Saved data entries
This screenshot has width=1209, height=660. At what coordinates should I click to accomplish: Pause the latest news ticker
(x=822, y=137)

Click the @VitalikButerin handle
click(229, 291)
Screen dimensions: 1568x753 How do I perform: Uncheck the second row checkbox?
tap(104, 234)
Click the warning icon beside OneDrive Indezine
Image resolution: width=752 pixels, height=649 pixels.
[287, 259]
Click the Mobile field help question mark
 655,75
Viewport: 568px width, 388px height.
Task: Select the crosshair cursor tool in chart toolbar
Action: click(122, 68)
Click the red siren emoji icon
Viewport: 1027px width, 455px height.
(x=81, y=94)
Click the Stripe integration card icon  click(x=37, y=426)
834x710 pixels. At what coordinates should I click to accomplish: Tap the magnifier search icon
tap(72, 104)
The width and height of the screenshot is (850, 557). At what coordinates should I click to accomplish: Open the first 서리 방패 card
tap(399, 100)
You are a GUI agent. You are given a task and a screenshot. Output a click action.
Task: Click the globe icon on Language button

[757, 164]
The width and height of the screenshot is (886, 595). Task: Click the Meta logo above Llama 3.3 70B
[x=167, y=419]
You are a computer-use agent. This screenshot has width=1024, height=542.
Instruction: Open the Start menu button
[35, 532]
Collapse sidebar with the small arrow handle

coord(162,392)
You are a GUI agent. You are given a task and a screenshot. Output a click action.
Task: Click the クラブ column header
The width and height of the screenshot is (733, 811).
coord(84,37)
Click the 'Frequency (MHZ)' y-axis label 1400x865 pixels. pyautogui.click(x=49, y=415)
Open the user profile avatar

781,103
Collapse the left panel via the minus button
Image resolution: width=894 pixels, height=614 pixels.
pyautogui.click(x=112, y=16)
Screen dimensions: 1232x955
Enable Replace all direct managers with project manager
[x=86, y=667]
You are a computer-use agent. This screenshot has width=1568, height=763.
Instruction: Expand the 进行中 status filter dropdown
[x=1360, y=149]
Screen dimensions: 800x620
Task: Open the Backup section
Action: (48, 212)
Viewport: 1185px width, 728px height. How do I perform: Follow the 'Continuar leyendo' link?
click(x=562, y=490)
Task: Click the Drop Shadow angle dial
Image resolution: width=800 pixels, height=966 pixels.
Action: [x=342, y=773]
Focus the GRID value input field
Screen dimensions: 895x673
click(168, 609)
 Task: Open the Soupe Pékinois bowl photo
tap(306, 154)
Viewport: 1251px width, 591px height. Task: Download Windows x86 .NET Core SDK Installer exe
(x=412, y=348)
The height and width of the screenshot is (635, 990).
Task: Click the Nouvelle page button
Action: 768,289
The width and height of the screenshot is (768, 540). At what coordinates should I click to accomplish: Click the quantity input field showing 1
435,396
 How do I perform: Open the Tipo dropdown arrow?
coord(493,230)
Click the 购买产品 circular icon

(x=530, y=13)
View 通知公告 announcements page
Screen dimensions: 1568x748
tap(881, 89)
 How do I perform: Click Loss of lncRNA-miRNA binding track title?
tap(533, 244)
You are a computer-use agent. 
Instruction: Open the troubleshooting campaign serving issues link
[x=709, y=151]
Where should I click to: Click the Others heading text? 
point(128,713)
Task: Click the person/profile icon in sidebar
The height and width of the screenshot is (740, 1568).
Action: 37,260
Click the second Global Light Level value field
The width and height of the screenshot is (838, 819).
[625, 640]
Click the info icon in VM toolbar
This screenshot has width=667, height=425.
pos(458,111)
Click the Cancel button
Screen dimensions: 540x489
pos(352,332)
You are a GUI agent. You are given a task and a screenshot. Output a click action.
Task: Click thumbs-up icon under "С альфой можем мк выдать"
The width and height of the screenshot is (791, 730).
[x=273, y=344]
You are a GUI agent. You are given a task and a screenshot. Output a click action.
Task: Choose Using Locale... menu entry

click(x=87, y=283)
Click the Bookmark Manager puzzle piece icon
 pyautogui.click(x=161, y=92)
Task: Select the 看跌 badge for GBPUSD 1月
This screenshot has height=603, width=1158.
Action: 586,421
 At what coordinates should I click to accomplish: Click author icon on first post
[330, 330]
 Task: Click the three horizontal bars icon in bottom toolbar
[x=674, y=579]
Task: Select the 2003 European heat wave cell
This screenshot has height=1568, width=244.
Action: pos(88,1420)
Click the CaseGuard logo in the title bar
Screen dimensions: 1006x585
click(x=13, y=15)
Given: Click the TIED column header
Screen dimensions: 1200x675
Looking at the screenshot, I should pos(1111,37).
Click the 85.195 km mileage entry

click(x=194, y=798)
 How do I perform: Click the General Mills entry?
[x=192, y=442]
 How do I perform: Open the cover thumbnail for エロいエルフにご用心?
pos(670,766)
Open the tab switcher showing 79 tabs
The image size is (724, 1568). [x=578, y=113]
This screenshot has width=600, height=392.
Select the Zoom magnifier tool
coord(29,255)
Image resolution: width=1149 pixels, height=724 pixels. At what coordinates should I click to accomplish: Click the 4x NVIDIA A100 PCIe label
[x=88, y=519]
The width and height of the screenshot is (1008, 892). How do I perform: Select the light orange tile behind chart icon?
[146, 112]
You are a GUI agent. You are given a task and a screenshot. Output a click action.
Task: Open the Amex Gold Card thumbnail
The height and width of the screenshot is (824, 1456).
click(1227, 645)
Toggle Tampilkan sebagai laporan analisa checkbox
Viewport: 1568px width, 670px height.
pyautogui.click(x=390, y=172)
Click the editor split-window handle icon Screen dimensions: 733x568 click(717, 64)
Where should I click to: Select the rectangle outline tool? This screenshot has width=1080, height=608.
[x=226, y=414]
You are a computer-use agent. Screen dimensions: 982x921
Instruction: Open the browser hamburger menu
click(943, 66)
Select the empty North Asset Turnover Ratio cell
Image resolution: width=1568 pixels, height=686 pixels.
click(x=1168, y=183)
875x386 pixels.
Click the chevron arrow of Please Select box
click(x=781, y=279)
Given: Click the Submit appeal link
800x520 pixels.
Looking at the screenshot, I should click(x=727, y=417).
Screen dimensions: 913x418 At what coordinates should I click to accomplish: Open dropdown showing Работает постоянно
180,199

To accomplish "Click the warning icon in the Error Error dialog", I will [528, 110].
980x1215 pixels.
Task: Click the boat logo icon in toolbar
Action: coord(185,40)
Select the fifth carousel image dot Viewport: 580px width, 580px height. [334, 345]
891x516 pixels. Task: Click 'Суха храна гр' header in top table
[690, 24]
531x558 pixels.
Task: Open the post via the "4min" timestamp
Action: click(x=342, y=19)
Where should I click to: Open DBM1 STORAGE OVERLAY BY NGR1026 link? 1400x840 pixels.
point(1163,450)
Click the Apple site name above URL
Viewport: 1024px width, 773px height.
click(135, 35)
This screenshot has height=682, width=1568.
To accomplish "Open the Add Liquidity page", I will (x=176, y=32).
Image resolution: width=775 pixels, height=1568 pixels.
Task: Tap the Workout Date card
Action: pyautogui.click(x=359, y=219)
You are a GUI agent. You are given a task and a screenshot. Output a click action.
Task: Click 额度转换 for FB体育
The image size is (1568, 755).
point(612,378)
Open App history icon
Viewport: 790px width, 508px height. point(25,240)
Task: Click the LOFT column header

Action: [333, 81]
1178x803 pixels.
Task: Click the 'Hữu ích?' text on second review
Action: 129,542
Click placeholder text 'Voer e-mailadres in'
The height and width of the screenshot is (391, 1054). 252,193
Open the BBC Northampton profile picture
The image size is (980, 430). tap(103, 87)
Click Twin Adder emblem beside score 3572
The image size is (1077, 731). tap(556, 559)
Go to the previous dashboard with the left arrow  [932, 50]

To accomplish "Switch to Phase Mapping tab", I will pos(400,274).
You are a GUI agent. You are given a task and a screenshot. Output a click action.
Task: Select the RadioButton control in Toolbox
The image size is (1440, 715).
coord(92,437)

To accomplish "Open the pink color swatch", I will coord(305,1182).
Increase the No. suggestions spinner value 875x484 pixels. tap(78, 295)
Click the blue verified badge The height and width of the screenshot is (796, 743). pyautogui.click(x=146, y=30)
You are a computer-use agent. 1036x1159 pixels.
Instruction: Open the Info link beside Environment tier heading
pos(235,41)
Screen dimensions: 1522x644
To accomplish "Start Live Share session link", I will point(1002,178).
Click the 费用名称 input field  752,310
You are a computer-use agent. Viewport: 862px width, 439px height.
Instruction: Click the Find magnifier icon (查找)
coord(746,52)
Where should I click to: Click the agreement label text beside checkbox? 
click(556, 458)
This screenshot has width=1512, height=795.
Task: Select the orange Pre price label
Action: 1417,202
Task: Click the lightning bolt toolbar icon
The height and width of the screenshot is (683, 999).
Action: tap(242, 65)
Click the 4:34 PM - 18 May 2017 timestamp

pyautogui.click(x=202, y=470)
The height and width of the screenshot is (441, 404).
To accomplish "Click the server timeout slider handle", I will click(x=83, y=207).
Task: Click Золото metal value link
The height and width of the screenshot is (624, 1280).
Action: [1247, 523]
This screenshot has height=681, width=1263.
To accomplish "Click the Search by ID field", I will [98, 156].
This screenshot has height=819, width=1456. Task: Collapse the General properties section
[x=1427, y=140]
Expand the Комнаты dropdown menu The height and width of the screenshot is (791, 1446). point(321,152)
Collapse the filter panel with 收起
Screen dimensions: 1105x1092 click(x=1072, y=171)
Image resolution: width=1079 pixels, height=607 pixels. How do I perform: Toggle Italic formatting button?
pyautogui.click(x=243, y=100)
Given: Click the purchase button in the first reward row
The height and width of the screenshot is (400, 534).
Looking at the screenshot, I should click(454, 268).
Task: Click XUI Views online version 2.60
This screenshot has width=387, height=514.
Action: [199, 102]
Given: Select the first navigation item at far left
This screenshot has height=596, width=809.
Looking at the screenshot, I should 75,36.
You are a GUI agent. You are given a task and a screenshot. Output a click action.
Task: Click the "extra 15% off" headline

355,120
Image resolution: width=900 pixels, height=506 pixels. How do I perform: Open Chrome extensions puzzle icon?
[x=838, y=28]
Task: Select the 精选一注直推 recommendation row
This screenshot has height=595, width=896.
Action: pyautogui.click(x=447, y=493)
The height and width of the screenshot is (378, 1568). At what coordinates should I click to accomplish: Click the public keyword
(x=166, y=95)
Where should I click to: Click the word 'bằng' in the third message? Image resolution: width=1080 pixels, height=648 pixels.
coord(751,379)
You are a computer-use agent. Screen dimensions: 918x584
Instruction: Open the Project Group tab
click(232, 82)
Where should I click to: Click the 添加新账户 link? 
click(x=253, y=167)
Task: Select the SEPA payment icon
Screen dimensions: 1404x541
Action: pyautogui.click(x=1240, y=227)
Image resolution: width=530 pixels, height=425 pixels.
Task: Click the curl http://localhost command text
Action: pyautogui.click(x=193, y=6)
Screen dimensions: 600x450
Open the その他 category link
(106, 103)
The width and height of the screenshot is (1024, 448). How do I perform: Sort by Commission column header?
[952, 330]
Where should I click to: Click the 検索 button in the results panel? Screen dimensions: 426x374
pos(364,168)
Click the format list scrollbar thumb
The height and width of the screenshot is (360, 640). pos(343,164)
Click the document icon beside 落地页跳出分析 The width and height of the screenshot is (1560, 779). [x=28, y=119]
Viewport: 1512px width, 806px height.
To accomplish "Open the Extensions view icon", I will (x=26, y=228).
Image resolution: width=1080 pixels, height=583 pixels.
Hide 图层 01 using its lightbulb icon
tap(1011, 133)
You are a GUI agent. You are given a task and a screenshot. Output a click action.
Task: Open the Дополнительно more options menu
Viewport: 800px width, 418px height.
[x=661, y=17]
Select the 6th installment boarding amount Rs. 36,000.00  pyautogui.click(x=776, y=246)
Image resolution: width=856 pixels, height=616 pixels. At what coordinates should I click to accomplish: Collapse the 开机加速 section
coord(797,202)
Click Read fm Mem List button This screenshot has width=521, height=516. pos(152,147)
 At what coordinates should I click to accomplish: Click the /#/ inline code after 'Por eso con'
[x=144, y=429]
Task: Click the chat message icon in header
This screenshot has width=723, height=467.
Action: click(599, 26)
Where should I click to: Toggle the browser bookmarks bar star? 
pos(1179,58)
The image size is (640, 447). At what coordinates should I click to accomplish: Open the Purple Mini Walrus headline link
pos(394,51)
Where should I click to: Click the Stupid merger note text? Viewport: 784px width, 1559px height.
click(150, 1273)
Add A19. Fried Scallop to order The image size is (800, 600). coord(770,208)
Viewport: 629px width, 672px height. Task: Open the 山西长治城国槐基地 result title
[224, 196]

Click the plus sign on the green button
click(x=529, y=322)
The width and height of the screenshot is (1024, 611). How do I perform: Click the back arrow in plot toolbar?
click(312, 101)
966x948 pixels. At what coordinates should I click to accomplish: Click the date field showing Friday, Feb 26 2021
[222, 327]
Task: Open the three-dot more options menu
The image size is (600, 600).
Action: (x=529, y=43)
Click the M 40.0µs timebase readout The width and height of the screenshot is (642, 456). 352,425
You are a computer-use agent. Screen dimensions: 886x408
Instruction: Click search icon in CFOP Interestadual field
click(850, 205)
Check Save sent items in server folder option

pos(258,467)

● **Task brief**: Can you repeat, word for word, every line above from the one containing "Task: Click the lightning bolt toolbar icon" down to the one containing "You are a computer-use agent. Screen dimensions: 918x584", including both?

● **Result of this exercise**:
Task: Click the lightning bolt toolbar icon
The height and width of the screenshot is (683, 999).
Action: tap(242, 65)
Click the 4:34 PM - 18 May 2017 timestamp

pyautogui.click(x=202, y=470)
The height and width of the screenshot is (441, 404).
To accomplish "Click the server timeout slider handle", I will click(x=83, y=207).
Task: Click Золото metal value link
The height and width of the screenshot is (624, 1280).
Action: [1247, 523]
This screenshot has height=681, width=1263.
To accomplish "Click the Search by ID field", I will [98, 156].
This screenshot has height=819, width=1456. Task: Collapse the General properties section
[x=1427, y=140]
Expand the Комнаты dropdown menu The height and width of the screenshot is (791, 1446). point(321,152)
Collapse the filter panel with 收起
Screen dimensions: 1105x1092 click(x=1072, y=171)
Image resolution: width=1079 pixels, height=607 pixels. How do I perform: Toggle Italic formatting button?
pyautogui.click(x=243, y=100)
Given: Click the purchase button in the first reward row
The height and width of the screenshot is (400, 534).
Looking at the screenshot, I should click(454, 268).
Task: Click XUI Views online version 2.60
This screenshot has width=387, height=514.
Action: [199, 102]
Given: Select the first navigation item at far left
This screenshot has height=596, width=809.
Looking at the screenshot, I should 75,36.
You are a GUI agent. You are given a task and a screenshot. Output a click action.
Task: Click the "extra 15% off" headline

355,120
Image resolution: width=900 pixels, height=506 pixels. How do I perform: Open Chrome extensions puzzle icon?
[x=838, y=28]
Task: Select the 精选一注直推 recommendation row
This screenshot has height=595, width=896.
Action: pyautogui.click(x=447, y=493)
The height and width of the screenshot is (378, 1568). At what coordinates should I click to accomplish: Click the public keyword
(x=166, y=95)
Where should I click to: Click the word 'bằng' in the third message? Image resolution: width=1080 pixels, height=648 pixels.
coord(751,379)
You are a computer-use agent. Screen dimensions: 918x584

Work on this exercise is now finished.